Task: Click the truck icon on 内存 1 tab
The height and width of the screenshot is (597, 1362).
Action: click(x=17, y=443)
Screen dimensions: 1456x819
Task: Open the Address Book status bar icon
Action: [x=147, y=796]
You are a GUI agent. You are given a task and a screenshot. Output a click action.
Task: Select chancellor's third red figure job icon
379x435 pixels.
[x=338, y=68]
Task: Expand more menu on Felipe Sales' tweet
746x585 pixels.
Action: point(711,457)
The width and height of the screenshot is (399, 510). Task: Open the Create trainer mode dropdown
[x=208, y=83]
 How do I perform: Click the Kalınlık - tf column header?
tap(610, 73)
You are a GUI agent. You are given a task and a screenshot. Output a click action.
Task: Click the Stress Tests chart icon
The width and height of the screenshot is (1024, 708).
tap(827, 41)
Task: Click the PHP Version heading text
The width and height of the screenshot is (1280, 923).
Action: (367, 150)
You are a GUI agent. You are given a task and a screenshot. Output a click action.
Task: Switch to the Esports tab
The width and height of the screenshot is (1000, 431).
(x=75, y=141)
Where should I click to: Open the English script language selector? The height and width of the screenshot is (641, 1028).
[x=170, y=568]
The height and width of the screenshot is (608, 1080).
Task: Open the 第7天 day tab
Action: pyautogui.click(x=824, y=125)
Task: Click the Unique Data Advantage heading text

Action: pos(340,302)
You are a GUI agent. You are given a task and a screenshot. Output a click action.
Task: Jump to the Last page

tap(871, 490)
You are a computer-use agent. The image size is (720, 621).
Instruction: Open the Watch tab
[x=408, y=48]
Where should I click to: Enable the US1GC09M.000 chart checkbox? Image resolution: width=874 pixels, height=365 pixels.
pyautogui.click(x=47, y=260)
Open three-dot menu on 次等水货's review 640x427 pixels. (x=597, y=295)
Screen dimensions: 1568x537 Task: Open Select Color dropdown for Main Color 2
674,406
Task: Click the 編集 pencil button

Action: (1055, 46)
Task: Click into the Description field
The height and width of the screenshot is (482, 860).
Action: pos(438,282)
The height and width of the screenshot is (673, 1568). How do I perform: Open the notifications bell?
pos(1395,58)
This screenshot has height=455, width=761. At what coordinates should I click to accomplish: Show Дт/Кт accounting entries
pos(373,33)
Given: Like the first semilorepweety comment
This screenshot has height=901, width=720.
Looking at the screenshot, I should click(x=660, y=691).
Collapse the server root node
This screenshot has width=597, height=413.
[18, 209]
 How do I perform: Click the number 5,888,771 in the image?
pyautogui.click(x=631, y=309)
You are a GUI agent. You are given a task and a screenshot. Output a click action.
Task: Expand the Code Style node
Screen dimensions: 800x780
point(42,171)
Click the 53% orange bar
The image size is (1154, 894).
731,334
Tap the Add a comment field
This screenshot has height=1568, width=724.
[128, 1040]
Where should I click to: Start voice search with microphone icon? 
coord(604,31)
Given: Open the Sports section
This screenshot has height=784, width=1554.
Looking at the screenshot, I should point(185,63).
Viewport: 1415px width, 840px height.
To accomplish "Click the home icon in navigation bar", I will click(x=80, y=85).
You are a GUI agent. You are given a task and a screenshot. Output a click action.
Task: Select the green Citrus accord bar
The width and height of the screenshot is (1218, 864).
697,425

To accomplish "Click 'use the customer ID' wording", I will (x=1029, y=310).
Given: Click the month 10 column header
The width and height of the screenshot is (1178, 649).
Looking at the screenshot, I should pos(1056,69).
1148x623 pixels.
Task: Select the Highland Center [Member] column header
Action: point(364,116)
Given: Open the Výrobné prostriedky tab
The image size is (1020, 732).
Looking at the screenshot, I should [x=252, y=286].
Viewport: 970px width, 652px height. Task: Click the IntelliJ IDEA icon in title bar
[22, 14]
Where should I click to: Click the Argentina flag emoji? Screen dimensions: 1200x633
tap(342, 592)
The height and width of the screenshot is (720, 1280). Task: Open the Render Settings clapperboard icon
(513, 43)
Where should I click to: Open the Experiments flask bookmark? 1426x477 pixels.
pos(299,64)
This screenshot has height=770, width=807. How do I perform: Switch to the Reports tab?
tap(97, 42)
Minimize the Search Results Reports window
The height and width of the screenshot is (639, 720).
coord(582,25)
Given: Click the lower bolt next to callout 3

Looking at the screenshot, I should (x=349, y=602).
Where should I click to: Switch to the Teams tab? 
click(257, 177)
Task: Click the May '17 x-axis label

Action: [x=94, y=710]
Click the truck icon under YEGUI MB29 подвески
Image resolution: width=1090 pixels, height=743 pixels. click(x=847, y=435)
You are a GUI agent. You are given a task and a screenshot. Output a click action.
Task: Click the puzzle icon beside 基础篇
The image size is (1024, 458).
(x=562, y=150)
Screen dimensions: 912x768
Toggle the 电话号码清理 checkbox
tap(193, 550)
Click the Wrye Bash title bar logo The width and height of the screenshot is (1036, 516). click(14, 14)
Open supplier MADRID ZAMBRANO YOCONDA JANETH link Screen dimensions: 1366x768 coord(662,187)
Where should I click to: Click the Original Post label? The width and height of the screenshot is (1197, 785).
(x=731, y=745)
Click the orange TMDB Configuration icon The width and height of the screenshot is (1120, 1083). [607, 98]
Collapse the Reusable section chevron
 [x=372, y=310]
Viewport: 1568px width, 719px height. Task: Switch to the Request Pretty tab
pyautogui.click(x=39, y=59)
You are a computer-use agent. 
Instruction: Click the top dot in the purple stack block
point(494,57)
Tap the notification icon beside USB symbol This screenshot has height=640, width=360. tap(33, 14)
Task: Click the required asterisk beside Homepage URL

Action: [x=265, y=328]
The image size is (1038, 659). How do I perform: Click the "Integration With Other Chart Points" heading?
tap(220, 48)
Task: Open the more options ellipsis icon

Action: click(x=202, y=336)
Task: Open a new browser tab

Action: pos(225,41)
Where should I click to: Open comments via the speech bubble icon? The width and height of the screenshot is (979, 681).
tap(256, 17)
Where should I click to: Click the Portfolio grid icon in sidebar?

_Work to be completed_
With nothing added or dropped, write out the listing again.

_Result of this task_
Task: Click the truck icon on 内存 1 tab
The height and width of the screenshot is (597, 1362).
Action: click(x=17, y=443)
Screen dimensions: 1456x819
Task: Open the Address Book status bar icon
Action: [x=147, y=796]
You are a GUI agent. You are given a task and a screenshot. Output a click action.
Task: Select chancellor's third red figure job icon
379x435 pixels.
[x=338, y=68]
Task: Expand more menu on Felipe Sales' tweet
746x585 pixels.
Action: point(711,457)
The width and height of the screenshot is (399, 510). Task: Open the Create trainer mode dropdown
[x=208, y=83]
 How do I perform: Click the Kalınlık - tf column header?
tap(610, 73)
You are a GUI agent. You are given a task and a screenshot. Output a click action.
Task: Click the Stress Tests chart icon
The width and height of the screenshot is (1024, 708).
tap(827, 41)
Task: Click the PHP Version heading text
The width and height of the screenshot is (1280, 923).
Action: (367, 150)
You are a GUI agent. You are given a task and a screenshot. Output a click action.
Task: Switch to the Esports tab
The width and height of the screenshot is (1000, 431).
(x=75, y=141)
Where should I click to: Open the English script language selector? The height and width of the screenshot is (641, 1028).
[x=170, y=568]
The height and width of the screenshot is (608, 1080).
Task: Open the 第7天 day tab
Action: pyautogui.click(x=824, y=125)
Task: Click the Unique Data Advantage heading text

Action: pos(340,302)
You are a GUI agent. You are given a task and a screenshot. Output a click action.
Task: Jump to the Last page

tap(871, 490)
You are a computer-use agent. The image size is (720, 621).
Instruction: Open the Watch tab
[x=408, y=48]
Where should I click to: Enable the US1GC09M.000 chart checkbox? Image resolution: width=874 pixels, height=365 pixels.
pyautogui.click(x=47, y=260)
Open three-dot menu on 次等水货's review 640x427 pixels. (x=597, y=295)
Screen dimensions: 1568x537 Task: Open Select Color dropdown for Main Color 2
674,406
Task: Click the 編集 pencil button

Action: (1055, 46)
Task: Click into the Description field
The height and width of the screenshot is (482, 860).
Action: pos(438,282)
The height and width of the screenshot is (673, 1568). How do I perform: Open the notifications bell?
pos(1395,58)
This screenshot has height=455, width=761. At what coordinates should I click to accomplish: Show Дт/Кт accounting entries
pos(373,33)
Given: Like the first semilorepweety comment
This screenshot has height=901, width=720.
Looking at the screenshot, I should click(x=660, y=691).
Collapse the server root node
This screenshot has width=597, height=413.
[18, 209]
 How do I perform: Click the number 5,888,771 in the image?
pyautogui.click(x=631, y=309)
You are a GUI agent. You are given a task and a screenshot. Output a click action.
Task: Expand the Code Style node
Screen dimensions: 800x780
point(42,171)
Click the 53% orange bar
The image size is (1154, 894).
731,334
Tap the Add a comment field
This screenshot has height=1568, width=724.
[128, 1040]
Where should I click to: Start voice search with microphone icon? 
coord(604,31)
Given: Open the Sports section
This screenshot has height=784, width=1554.
Looking at the screenshot, I should point(185,63).
Viewport: 1415px width, 840px height.
To accomplish "Click the home icon in navigation bar", I will click(x=80, y=85).
You are a GUI agent. You are given a task and a screenshot. Output a click action.
Task: Select the green Citrus accord bar
The width and height of the screenshot is (1218, 864).
697,425

To accomplish "Click 'use the customer ID' wording", I will (x=1029, y=310).
Given: Click the month 10 column header
The width and height of the screenshot is (1178, 649).
Looking at the screenshot, I should pos(1056,69).
1148x623 pixels.
Task: Select the Highland Center [Member] column header
Action: point(364,116)
Given: Open the Výrobné prostriedky tab
The image size is (1020, 732).
Looking at the screenshot, I should [x=252, y=286].
Viewport: 970px width, 652px height. Task: Click the IntelliJ IDEA icon in title bar
[22, 14]
Where should I click to: Click the Argentina flag emoji? Screen dimensions: 1200x633
tap(342, 592)
The height and width of the screenshot is (720, 1280). Task: Open the Render Settings clapperboard icon
(513, 43)
Where should I click to: Open the Experiments flask bookmark? 1426x477 pixels.
pos(299,64)
This screenshot has height=770, width=807. How do I perform: Switch to the Reports tab?
tap(97, 42)
Minimize the Search Results Reports window
The height and width of the screenshot is (639, 720).
coord(582,25)
Given: Click the lower bolt next to callout 3

Looking at the screenshot, I should (x=349, y=602).
Where should I click to: Switch to the Teams tab? 
click(257, 177)
Task: Click the May '17 x-axis label

Action: [x=94, y=710]
Click the truck icon under YEGUI MB29 подвески
Image resolution: width=1090 pixels, height=743 pixels. click(x=847, y=435)
You are a GUI agent. You are given a task and a screenshot. Output a click action.
Task: Click the puzzle icon beside 基础篇
The image size is (1024, 458).
(x=562, y=150)
Screen dimensions: 912x768
Toggle the 电话号码清理 checkbox
tap(193, 550)
Click the Wrye Bash title bar logo The width and height of the screenshot is (1036, 516). click(14, 14)
Open supplier MADRID ZAMBRANO YOCONDA JANETH link Screen dimensions: 1366x768 coord(662,187)
Where should I click to: Click the Original Post label? The width and height of the screenshot is (1197, 785).
(x=731, y=745)
Click the orange TMDB Configuration icon The width and height of the screenshot is (1120, 1083). [607, 98]
Collapse the Reusable section chevron
 [x=372, y=310]
Viewport: 1568px width, 719px height. Task: Switch to the Request Pretty tab
pyautogui.click(x=39, y=59)
You are a computer-use agent. 
Instruction: Click the top dot in the purple stack block
point(494,57)
Tap the notification icon beside USB symbol This screenshot has height=640, width=360. tap(33, 14)
Task: Click the required asterisk beside Homepage URL

Action: [x=265, y=328]
The image size is (1038, 659). How do I perform: Click the "Integration With Other Chart Points" heading?
tap(220, 48)
Task: Open the more options ellipsis icon

Action: click(x=202, y=336)
Task: Open a new browser tab

Action: pos(225,41)
Where should I click to: Open comments via the speech bubble icon? The width and height of the screenshot is (979, 681).
tap(256, 17)
Where should I click to: Click the Portfolio grid icon in sidebar?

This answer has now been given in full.